We visit the kitchen of bike-couriered sandwich service Lilly’s Lunches to see how owner Elizabeth Callahan keeps the orders rolling out the door.
Elizabeth Callahan started Lilly’s Lunches—a small business that bike-couriers homemade sandwiches to your office—with a party. “I invited a bunch of people,” Callahan explains, “and the goal was to get 25 people signed up that night, and I did. So that was my first month.”

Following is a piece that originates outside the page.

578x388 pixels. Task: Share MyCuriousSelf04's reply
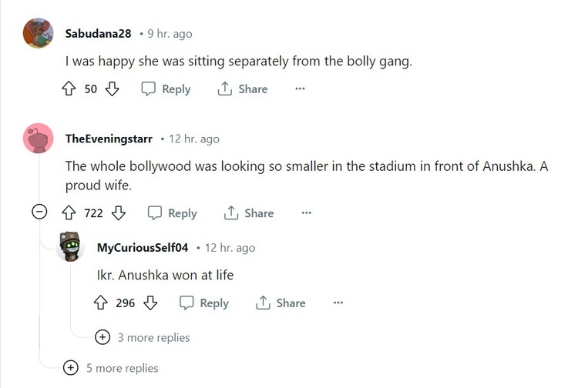(x=281, y=303)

With the help of some well-timed press, Callahan’s idea has gained a significant amount of admirers. “The busiest day I had was about 65 [orders],” Callahan tells us, while preparing The Heidi, a Thanksgiving leftovers-style sammie with turkey, cranberry sauce, sweet potato, and astonishingly un-vegetarian-tasting vegetarian gravy. “And they all fit in the bike, magically!”

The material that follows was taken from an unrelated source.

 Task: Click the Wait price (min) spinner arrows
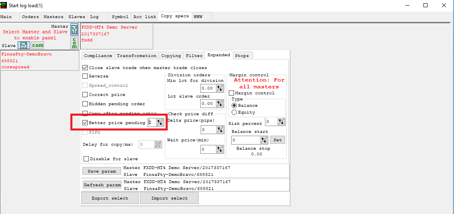[x=220, y=149]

While starving her way through study hall in university, Callahan started daydreaming about launching a campus lunch service, but was too busy writing papers to get it off the ground. When she found herself still thinking about the concept several years later, she made a decision: “I thought to myself, ‘I’m 25, I don’t have debt, I have this idea which I think is great, I have a little bit of savings, I can write a grant—why not just give it a year or two and see what happens?’”
The Lilly’s Lunches business model is simple, yet savvy. Instead of ordering by-the-meal, customers purchase a $40 membership that gets them one meal a week for four weeks. You choose a sandwich, a side, and a sweet (may we suggest the moist and delectable “Bikini” bread, made with banana, zucchini, and chocolate chips?), and Callahan will bike it to your place of business, complete with a hand-written “love note.” (Consult the Lilly’s Lunches website for delivery boundaries.) Beyond filling their stomachs, Callahan wants her customers to feel like they’re getting a made-with-love treat from a thoughtful best friend, parent, or main squeeze.

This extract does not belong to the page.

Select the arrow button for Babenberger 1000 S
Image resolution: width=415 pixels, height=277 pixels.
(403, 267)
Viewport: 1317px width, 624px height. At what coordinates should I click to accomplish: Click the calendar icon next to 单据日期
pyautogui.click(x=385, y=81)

The Lilly’s Lunches business day begins around 8 a.m., when Callahan orders her bread and meat. Then, it’s off to a shared group-kitchen in the basement of Burger Bar at 316 Augusta Ave. “I live just around the corner,” she explains, “so I bike down to the bakery and I pick up my bread. Then, I come up here and I prep all of the paper bags and get the sides and desserts ready and plunk them all in. Then, my helper comes in, and we pump out the sandwiches and gab over coffee. At around 10 a.m., I’m out the door.”
Deliveries take place beginning at 10 a.m., so that customers are sure to have their lunch by noon. “It doesn’t take me long to get around town,” Callahan says. “I don’t think I’ve ever been on the bike for more than an hour and a half.”
Since Callahan doesn’t want to be biking sandwiches through the snow, Lilly’s is a seasonal operation for now. But while the sun continues to shine (and the orders continue to fly in), Callahan looks forward to continuing to feed hungry working boys and girls. “The two things I can think of that I would want to do if no one was paying me is make food and ride my bike,” she admits. “And I get to do those two things.”